▶ _TASK_
List each line of the data that holds the string "type".

▶ _TASK INPUT_
···
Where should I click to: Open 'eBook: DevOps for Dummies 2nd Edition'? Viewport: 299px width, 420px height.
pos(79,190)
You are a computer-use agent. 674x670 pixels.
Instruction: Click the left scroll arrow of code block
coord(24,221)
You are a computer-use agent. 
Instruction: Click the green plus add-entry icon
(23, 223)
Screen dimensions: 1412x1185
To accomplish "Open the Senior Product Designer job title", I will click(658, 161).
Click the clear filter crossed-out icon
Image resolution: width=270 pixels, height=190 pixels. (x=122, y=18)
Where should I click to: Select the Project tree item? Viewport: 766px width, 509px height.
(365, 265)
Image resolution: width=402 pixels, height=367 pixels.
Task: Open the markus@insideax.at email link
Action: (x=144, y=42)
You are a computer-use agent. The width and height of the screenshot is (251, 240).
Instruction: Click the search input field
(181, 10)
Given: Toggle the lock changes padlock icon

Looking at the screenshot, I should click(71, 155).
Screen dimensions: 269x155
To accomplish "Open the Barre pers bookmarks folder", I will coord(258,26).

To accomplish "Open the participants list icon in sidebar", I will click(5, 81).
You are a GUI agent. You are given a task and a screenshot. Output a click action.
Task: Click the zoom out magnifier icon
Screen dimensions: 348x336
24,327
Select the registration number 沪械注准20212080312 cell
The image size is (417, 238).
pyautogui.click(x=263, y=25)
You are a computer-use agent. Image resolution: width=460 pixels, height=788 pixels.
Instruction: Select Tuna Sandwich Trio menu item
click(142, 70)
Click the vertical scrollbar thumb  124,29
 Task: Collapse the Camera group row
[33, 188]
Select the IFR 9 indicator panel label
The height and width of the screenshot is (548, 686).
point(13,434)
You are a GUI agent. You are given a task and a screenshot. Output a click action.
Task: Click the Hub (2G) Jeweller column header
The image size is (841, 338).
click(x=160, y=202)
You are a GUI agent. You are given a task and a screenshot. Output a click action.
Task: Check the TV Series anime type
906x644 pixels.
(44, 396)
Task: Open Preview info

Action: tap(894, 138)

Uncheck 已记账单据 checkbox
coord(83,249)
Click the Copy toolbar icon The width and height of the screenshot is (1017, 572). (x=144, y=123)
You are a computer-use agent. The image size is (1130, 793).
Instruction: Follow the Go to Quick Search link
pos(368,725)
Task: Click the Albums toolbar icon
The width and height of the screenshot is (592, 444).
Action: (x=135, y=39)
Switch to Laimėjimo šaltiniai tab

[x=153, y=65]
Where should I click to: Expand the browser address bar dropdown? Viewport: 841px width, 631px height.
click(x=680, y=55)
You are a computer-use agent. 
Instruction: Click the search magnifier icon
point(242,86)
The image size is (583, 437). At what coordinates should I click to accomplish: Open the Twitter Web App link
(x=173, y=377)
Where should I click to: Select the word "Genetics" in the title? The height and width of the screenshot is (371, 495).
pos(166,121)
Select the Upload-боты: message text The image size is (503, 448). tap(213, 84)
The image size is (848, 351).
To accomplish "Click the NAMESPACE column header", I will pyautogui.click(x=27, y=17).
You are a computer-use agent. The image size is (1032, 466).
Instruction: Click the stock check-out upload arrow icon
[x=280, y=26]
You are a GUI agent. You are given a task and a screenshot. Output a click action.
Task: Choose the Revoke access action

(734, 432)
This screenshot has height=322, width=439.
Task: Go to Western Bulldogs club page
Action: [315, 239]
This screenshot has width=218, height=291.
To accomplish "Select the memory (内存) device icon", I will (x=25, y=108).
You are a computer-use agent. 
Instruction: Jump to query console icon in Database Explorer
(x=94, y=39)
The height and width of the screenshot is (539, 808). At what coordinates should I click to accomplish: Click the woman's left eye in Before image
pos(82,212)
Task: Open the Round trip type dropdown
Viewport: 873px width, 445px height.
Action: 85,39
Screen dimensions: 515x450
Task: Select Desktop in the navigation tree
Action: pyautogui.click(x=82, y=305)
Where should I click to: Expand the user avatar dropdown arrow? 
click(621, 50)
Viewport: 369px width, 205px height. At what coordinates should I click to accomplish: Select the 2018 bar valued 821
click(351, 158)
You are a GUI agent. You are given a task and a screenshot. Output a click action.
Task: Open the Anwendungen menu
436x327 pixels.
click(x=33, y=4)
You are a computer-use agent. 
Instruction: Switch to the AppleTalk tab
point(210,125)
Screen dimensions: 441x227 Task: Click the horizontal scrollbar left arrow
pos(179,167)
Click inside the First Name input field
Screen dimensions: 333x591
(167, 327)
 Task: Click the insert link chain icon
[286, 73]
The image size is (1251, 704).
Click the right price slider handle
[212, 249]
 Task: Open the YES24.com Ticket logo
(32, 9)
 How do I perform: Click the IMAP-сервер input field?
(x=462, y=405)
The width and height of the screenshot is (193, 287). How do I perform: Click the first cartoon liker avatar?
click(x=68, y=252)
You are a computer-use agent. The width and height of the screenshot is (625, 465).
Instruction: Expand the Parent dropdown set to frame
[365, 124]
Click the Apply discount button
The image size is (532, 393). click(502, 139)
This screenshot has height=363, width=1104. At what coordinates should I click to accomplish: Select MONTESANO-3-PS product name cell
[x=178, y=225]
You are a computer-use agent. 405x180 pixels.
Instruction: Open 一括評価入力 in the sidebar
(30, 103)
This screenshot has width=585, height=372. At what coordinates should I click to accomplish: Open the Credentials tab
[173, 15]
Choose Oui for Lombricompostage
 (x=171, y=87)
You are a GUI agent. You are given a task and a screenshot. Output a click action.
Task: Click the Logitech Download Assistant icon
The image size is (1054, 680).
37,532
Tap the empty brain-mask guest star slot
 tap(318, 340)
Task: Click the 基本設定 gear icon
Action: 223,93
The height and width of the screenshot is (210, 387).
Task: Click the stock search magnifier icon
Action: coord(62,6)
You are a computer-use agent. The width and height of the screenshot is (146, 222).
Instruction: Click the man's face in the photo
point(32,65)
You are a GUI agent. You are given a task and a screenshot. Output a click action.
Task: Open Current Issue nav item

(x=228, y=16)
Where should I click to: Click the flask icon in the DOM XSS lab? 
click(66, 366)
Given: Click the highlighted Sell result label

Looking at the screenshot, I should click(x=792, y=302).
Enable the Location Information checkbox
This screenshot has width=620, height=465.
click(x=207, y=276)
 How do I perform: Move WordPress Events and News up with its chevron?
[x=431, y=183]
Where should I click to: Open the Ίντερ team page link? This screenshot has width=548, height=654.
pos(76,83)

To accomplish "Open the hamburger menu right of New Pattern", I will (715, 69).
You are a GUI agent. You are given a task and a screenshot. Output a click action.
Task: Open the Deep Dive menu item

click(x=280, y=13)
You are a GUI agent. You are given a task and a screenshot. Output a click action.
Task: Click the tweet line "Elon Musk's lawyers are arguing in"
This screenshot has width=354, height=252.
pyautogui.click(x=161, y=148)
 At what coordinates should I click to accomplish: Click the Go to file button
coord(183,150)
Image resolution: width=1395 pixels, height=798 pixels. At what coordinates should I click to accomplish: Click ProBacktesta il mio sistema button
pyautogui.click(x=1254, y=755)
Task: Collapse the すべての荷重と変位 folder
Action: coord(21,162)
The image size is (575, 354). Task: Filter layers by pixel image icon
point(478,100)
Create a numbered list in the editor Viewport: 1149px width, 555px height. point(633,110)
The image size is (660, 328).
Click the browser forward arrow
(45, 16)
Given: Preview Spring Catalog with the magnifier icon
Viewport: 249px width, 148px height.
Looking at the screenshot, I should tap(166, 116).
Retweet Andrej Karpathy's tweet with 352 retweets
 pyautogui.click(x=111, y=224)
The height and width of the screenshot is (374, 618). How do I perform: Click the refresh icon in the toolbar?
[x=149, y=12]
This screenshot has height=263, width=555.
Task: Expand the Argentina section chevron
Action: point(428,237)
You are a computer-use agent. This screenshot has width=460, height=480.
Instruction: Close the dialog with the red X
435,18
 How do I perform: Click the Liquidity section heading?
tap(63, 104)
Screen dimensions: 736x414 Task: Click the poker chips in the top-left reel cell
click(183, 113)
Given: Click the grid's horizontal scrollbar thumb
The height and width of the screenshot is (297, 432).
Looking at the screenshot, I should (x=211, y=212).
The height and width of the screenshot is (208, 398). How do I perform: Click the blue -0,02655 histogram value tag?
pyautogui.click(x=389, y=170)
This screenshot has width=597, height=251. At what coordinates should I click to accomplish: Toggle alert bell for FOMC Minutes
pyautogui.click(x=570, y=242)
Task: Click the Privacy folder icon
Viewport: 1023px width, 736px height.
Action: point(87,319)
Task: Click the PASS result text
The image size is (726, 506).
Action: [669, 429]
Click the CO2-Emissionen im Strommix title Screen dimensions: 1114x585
···
▶ _EXPECTED ANSWER_
Task: Check the TV Series anime type
Task: Open the Round trip type dropdown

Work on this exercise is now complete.